As I look back on it

July 11, 2001.

That was the day that I was taken to Mexico. Against my will, without my prior knowledge, the first crime I was ever subjected to. Kidnapped in the middle of the night, not knowing whether I was awake or dreaming. I feel the affect of these events every year.

July 11, 2004 - First year out of the program. I had 2 weeks before I left for the Army. I hadn't realized what really happened to me at Casa by the Sea, so I dismissed the flashbacks.

July 11, 2005 - I had a bad feeling all day. I spent the evening with my girlfriend (at the time) and hoped to forget it. I woke up numerous times throughout the night, suffering from a recurring dream where I get taken away.

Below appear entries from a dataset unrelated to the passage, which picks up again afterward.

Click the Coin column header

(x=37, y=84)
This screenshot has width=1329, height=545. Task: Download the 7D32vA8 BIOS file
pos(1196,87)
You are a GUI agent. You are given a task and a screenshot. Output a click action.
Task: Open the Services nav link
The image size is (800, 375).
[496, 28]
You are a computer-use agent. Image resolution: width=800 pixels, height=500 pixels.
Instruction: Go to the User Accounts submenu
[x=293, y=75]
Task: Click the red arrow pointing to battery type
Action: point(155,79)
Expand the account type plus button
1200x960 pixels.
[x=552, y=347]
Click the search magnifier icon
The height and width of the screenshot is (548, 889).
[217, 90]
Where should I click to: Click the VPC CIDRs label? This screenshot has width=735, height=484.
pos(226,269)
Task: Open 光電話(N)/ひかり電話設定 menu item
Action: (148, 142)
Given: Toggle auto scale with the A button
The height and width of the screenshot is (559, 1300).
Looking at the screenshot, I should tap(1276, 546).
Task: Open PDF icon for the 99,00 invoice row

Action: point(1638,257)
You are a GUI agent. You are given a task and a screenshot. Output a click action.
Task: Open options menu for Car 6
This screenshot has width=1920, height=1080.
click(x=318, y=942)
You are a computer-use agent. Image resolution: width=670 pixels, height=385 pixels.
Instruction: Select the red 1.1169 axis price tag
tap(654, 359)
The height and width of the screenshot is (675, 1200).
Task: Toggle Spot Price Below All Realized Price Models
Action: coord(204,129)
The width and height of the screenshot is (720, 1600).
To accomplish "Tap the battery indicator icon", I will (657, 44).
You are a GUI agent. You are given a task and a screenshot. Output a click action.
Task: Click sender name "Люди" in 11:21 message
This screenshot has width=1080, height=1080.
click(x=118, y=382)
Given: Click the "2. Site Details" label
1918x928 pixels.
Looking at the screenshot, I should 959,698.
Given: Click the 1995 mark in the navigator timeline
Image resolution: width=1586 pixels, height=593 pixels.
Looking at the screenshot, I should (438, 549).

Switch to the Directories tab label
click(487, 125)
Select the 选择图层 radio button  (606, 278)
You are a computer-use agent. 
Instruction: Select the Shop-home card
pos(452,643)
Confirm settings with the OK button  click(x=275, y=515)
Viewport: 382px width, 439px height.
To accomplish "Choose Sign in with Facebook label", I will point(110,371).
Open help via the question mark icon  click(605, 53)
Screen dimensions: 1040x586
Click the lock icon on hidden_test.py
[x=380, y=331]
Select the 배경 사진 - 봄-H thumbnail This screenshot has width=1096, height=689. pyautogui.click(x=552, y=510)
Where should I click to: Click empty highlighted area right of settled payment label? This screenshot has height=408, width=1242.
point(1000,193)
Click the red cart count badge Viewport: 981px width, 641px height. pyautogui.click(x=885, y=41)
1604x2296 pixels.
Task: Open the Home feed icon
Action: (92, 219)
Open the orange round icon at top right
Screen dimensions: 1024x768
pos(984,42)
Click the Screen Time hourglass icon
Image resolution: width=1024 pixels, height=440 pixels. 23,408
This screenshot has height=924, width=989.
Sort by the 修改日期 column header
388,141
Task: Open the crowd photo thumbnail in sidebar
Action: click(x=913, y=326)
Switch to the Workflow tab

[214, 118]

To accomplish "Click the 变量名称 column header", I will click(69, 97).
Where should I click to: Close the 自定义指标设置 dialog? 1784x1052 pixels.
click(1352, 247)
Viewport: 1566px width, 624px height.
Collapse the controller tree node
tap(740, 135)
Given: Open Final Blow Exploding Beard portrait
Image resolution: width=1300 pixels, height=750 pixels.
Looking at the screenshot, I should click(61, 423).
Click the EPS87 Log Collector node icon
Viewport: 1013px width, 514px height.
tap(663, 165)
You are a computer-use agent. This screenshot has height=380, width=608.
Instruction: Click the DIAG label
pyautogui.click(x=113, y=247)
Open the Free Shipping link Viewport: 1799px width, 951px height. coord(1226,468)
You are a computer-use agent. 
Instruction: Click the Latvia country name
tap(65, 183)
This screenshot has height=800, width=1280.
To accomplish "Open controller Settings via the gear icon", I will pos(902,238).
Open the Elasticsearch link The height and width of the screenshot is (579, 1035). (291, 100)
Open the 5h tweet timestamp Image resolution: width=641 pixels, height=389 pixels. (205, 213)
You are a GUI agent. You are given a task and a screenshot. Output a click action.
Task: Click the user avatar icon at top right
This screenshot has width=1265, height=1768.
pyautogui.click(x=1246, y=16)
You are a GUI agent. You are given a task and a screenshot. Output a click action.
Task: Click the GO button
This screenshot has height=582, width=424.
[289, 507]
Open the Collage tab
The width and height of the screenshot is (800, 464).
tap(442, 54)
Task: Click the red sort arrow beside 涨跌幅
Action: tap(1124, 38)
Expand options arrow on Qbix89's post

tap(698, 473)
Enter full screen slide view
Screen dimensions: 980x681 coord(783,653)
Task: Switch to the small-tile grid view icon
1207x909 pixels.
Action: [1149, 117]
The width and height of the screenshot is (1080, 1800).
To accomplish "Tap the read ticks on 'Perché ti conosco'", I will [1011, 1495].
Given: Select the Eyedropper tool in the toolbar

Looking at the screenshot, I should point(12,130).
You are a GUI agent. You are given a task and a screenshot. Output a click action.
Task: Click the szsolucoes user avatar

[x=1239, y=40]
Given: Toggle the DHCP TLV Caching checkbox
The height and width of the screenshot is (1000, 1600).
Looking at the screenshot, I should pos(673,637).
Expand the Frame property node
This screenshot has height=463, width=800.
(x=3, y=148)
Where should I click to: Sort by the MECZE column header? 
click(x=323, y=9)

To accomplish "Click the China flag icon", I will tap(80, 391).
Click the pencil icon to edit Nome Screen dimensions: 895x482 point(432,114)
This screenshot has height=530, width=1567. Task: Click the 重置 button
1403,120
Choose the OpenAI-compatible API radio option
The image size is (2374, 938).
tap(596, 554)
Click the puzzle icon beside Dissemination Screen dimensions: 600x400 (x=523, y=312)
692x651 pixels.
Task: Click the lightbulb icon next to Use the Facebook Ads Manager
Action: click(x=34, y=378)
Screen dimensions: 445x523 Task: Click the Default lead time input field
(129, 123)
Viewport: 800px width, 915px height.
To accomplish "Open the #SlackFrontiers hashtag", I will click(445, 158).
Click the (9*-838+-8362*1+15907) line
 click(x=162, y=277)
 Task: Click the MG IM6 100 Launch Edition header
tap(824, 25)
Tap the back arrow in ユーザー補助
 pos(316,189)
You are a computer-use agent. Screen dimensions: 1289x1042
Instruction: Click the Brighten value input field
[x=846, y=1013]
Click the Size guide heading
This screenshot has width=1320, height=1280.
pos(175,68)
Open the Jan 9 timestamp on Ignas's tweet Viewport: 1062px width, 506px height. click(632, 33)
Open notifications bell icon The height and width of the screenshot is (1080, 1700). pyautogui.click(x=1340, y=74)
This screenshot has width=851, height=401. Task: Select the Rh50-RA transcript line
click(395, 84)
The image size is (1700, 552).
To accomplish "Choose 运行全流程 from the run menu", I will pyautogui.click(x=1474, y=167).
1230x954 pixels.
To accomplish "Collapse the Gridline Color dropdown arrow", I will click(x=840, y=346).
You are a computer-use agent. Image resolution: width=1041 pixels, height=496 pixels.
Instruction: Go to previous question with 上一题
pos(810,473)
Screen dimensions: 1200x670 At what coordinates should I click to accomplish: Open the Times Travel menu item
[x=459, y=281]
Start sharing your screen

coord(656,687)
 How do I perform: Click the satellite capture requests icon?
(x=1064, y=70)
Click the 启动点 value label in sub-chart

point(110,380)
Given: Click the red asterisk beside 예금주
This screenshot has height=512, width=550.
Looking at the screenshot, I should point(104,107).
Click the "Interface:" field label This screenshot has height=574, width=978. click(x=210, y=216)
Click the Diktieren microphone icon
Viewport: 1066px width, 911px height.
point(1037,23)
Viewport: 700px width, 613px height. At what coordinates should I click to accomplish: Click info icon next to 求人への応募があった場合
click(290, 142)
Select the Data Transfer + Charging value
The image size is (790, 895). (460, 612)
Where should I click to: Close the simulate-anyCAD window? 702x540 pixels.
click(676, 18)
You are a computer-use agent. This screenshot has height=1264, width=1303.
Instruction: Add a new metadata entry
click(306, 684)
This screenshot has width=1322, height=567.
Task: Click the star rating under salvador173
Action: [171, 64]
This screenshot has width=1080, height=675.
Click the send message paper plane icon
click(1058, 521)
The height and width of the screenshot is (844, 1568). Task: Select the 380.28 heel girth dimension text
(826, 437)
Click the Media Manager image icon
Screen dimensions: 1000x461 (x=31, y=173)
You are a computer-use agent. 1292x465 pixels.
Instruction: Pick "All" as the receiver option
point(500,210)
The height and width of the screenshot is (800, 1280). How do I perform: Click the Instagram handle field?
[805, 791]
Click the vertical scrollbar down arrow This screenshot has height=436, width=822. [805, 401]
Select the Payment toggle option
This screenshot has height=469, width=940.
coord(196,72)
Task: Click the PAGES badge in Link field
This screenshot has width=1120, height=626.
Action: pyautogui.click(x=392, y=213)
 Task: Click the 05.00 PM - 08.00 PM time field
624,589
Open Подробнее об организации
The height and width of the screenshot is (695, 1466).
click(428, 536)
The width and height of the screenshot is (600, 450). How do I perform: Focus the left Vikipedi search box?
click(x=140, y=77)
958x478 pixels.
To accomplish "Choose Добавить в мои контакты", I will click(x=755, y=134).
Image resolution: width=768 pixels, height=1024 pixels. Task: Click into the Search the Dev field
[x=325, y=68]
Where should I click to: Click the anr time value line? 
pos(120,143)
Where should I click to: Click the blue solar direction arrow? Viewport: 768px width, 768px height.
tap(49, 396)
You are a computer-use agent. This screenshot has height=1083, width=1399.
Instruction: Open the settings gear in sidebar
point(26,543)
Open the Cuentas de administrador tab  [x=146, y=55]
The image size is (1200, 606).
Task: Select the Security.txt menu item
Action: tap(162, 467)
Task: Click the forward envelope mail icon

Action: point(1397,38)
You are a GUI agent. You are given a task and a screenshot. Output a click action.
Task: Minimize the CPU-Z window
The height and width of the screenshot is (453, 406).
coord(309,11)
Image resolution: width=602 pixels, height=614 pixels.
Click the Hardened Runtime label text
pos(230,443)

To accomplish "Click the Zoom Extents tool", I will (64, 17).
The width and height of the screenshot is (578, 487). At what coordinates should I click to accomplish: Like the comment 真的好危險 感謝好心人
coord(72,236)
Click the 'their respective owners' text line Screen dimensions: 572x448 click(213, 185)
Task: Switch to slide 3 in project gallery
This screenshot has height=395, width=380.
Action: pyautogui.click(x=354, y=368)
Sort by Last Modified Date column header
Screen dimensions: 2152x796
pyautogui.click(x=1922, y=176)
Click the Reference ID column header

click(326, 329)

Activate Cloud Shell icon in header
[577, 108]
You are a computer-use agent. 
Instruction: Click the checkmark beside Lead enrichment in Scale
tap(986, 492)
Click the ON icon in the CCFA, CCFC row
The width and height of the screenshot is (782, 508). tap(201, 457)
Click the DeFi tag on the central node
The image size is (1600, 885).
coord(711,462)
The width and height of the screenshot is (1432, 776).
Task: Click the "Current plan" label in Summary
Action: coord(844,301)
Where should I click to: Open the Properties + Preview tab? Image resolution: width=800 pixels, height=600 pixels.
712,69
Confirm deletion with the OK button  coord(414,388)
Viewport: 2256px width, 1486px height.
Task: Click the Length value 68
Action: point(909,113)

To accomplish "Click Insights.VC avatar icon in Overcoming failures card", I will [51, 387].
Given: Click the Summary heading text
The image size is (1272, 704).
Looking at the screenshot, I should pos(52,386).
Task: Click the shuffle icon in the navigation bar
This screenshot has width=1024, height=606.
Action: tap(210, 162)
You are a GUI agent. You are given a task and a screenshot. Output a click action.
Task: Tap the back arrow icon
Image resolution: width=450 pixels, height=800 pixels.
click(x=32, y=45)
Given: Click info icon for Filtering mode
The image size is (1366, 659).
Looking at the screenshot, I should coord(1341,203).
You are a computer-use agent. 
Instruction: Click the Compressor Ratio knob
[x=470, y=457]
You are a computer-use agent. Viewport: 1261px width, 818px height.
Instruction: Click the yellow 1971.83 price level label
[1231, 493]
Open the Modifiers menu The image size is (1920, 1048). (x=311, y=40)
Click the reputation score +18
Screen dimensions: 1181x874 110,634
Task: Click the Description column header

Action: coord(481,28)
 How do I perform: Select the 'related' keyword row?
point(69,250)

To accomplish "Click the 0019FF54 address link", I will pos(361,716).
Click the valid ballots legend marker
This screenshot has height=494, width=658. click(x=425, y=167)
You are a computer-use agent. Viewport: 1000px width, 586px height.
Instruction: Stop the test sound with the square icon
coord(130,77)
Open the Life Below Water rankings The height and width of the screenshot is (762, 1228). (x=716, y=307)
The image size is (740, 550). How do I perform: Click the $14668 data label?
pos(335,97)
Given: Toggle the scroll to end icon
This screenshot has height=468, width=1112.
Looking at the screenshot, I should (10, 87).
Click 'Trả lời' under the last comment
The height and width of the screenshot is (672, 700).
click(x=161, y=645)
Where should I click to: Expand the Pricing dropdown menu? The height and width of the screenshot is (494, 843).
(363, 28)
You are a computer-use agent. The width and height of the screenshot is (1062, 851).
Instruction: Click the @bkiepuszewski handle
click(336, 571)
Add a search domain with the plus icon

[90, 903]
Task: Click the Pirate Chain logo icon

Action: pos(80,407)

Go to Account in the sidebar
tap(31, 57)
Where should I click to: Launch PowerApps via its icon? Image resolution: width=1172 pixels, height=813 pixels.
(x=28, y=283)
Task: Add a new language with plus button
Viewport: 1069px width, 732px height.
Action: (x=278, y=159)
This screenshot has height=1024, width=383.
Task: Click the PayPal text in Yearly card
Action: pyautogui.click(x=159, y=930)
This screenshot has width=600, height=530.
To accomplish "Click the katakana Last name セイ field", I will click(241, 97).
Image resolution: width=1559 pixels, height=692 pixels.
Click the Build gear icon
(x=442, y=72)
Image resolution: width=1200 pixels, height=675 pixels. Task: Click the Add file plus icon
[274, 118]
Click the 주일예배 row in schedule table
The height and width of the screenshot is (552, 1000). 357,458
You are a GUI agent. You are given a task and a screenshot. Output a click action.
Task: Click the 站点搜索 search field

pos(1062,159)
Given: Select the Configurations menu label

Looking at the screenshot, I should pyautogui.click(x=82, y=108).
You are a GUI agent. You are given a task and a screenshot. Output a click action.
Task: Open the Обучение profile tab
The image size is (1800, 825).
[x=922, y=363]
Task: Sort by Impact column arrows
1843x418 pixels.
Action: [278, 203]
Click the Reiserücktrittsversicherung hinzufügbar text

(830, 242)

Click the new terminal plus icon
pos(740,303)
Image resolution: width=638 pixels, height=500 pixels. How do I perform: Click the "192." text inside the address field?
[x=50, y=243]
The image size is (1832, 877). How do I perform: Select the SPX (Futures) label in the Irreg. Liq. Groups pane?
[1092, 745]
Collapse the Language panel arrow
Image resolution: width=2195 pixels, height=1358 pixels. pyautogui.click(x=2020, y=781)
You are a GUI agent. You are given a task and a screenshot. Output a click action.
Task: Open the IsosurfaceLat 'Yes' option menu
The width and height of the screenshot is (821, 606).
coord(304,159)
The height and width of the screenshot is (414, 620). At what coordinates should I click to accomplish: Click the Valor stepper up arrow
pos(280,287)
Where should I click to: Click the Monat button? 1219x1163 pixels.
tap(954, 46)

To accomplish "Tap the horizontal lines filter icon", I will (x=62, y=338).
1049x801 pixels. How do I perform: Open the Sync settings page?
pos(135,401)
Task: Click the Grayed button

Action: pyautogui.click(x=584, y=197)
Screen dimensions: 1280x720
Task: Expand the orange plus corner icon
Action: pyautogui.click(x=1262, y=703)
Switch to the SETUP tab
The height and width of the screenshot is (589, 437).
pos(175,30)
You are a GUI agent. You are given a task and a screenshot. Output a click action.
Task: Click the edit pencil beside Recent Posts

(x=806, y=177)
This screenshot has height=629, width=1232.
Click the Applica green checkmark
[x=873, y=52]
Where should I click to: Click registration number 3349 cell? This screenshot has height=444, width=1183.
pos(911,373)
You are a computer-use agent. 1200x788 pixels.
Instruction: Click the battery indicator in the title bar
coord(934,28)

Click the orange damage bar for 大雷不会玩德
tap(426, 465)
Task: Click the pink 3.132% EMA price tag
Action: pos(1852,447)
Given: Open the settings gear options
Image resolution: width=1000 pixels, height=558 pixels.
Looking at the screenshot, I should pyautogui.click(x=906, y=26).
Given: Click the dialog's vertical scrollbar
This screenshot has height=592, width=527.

I never figured out how to escape my own prison.

July 11, 2006 - I was at Balad, Iraq for this event. I woke up in the middle of the night, sweating bullets and scared out of my mind. I grabbed my rifle and held it in my sleeping bag. A roommate was concerned about me doing this, I stepped outside and spoke with him for most of the night. I did not sleep that day.

July 11, 2007 - I had just married my wonderful wife. We went out for dinner and I hoped having someone else next to me would prevent any nightmares. They came, but were less intense. I felt some security.

July 11, 2008 - My wife and I were in the middle of an argument and she was in California. I was in Maryland. I knew this day would be bad. I knew I could not handle it. I tried taking this night sober, however I could feel the anger boiling inside of me. I knew that I had neither the willpower or courage to face this demon. I resorted to the bottle and became excessively drunk. I paid for it the next 2 days.

July 11, 2009 - After my trials and tribulations from December, I felt ready to take this issue head on. I had all the tools, and knew what was heading my way. I spent the day relaxing at home with my wife and dog. I played Bingo at the VFW in the evening. The feelings were there, grasping for some semblance of control. They never got a hold. I visualized my Grandfather's ranch, up in Glennville, CA when I started to feel scared or hurt. I grasped the Phurba which I wear around my neck. I repeated various chants and sayings which brought me comfort. I made it through the day and slept like a baby.